Je ne connais pas l'Algérie, pas encore, mais la Tunisie où mon mari est allé pour son travail et où je l'ai accompagnée pour le farniente. Mon oncle a été en Algérie à Oujda (service militaire) et mon père au Maroc à Méknès pour la même raison. Il voulait y retourner pour y vivre mais cela ne s'est pas fait.
J'ai beaucoup voyagé et habité ailleurs qu'en France et je suis peut être de ce fait moins obtue que certains. Et puis ayant habité Paris avec des enfants ados, j'ai reçu à la maison leurs copains (ines) rebeu comme ils disent. Je peux te dire que ça ouvre l'esprit. Voilà en fait ton texte est bien venu puisque il a l'impact que tu en attendais.

Ecrit par : Mère mi | 07.04.2008

Salut l'enfant gaté de sa Mouima...Ainsi donc tu as délapidé toutes les maigres économies de ta gentille grand'mère en Karane Titah?...Ingrat va! je suis sur que tu n'avais même pas pensé lui en rapporter un peu avec du Kamoune et tout et tout..Elle est zouina ta mouina: In'Challah!.. dans les vertes prairies du paradis ,elle te chantera tes chants de l'enfance qui berceront bien longtemps encore et encore tes pages...

Salut l'enfant gaté!

Ecrit par : Karane ould Titah | 15.06.2008

waouh,waouh, waouh
que de souvenirs
mon enfance bercée par la musique arabo andalouse hawzi de tlemcen ville chere à mon coeur
mon pays tu me manque...je te trompe avec mon autre pays la France mais tu restes cher à mon coeur....

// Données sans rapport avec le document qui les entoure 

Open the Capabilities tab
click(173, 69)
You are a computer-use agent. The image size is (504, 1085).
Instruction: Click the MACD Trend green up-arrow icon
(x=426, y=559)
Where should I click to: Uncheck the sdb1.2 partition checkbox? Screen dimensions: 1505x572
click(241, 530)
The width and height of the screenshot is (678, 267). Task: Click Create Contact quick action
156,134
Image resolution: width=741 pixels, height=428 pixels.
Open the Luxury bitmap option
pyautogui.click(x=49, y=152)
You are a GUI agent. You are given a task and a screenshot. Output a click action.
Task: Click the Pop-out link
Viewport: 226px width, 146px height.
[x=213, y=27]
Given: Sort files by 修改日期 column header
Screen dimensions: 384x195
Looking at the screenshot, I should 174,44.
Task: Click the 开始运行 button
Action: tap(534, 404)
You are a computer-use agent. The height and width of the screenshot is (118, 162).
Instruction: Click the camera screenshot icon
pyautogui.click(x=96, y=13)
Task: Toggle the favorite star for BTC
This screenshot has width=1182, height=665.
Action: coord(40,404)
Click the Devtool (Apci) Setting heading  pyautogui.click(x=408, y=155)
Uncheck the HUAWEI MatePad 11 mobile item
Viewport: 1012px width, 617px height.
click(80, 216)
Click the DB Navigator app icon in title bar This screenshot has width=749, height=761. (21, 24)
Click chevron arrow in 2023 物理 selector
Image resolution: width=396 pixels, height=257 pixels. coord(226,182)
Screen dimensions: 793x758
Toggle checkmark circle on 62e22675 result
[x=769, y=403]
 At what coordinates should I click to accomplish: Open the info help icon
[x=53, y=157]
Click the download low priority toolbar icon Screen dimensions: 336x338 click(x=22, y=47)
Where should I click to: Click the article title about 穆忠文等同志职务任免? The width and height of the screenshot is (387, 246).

pardon mais tous ces mots voulaient sortir....
tres beux textes en tout cas
Merci

Ecrit par : nerimen | 16.06.2008

Non, j'en ramenais toujours à ma mère et à ma mouima.
C'est vrai qu'elle est chebba (zouina, c'est pour les marocaines), mais comme toutes les mouimas, non ?

Bienvenue Nerimen, tu peux t'exprimer autant que tu veux sur ce blog. Sirocco est la plateforme de ceux du "ghorba wel hem".